:: Source records

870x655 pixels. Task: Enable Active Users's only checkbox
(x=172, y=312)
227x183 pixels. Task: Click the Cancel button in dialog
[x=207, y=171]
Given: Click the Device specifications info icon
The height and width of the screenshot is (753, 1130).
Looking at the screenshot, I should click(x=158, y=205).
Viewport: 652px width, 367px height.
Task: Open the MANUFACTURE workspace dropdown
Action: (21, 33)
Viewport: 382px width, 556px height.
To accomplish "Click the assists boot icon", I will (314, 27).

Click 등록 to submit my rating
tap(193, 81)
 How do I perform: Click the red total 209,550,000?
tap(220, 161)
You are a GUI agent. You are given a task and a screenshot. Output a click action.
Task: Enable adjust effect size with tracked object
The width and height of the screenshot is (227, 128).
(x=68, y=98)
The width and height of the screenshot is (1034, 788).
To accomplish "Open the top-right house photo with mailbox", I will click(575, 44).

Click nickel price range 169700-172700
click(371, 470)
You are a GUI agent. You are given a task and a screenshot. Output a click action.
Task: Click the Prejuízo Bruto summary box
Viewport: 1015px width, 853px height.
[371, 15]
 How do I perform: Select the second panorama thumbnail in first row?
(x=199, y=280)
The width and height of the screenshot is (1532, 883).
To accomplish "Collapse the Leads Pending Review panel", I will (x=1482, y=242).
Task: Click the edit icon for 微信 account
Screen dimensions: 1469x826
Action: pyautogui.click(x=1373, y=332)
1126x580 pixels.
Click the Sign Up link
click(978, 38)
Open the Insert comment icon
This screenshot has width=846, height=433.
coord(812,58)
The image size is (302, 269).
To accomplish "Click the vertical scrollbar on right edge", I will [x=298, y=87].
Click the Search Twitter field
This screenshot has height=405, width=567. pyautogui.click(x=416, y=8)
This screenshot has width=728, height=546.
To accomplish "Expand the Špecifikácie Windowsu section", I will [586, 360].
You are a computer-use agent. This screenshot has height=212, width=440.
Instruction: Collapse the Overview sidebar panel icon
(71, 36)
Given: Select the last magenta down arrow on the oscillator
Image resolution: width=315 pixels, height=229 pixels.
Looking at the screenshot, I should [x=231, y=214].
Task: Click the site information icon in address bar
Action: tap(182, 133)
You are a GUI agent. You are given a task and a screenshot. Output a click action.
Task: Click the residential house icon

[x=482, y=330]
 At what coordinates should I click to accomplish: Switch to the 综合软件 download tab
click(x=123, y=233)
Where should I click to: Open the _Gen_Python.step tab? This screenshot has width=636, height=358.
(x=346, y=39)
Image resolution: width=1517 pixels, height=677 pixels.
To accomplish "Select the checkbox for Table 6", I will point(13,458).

::::

Repeat the lines above with "Sign Up" swapped for "Log In" and nothing else changed.

870x655 pixels. Task: Enable Active Users's only checkbox
(x=172, y=312)
227x183 pixels. Task: Click the Cancel button in dialog
[x=207, y=171]
Given: Click the Device specifications info icon
The height and width of the screenshot is (753, 1130).
Looking at the screenshot, I should click(x=158, y=205).
Viewport: 652px width, 367px height.
Task: Open the MANUFACTURE workspace dropdown
Action: (21, 33)
Viewport: 382px width, 556px height.
To accomplish "Click the assists boot icon", I will (314, 27).

Click 등록 to submit my rating
tap(193, 81)
 How do I perform: Click the red total 209,550,000?
tap(220, 161)
You are a GUI agent. You are given a task and a screenshot. Output a click action.
Task: Enable adjust effect size with tracked object
The width and height of the screenshot is (227, 128).
(x=68, y=98)
The width and height of the screenshot is (1034, 788).
To accomplish "Open the top-right house photo with mailbox", I will click(575, 44).

Click nickel price range 169700-172700
click(371, 470)
You are a GUI agent. You are given a task and a screenshot. Output a click action.
Task: Click the Prejuízo Bruto summary box
Viewport: 1015px width, 853px height.
[371, 15]
 How do I perform: Select the second panorama thumbnail in first row?
(x=199, y=280)
The width and height of the screenshot is (1532, 883).
To accomplish "Collapse the Leads Pending Review panel", I will (x=1482, y=242).
Task: Click the edit icon for 微信 account
Screen dimensions: 1469x826
Action: pyautogui.click(x=1373, y=332)
1126x580 pixels.
Click the Log In link
click(978, 38)
Open the Insert comment icon
This screenshot has width=846, height=433.
coord(812,58)
The image size is (302, 269).
To accomplish "Click the vertical scrollbar on right edge", I will [x=298, y=87].
Click the Search Twitter field
This screenshot has height=405, width=567. pyautogui.click(x=416, y=8)
This screenshot has width=728, height=546.
To accomplish "Expand the Špecifikácie Windowsu section", I will [586, 360].
You are a computer-use agent. This screenshot has height=212, width=440.
Instruction: Collapse the Overview sidebar panel icon
(71, 36)
Given: Select the last magenta down arrow on the oscillator
Image resolution: width=315 pixels, height=229 pixels.
Looking at the screenshot, I should [x=231, y=214].
Task: Click the site information icon in address bar
Action: tap(182, 133)
You are a GUI agent. You are given a task and a screenshot. Output a click action.
Task: Click the residential house icon

[x=482, y=330]
 At what coordinates should I click to accomplish: Switch to the 综合软件 download tab
click(x=123, y=233)
Where should I click to: Open the _Gen_Python.step tab? This screenshot has width=636, height=358.
(x=346, y=39)
Image resolution: width=1517 pixels, height=677 pixels.
To accomplish "Select the checkbox for Table 6", I will point(13,458).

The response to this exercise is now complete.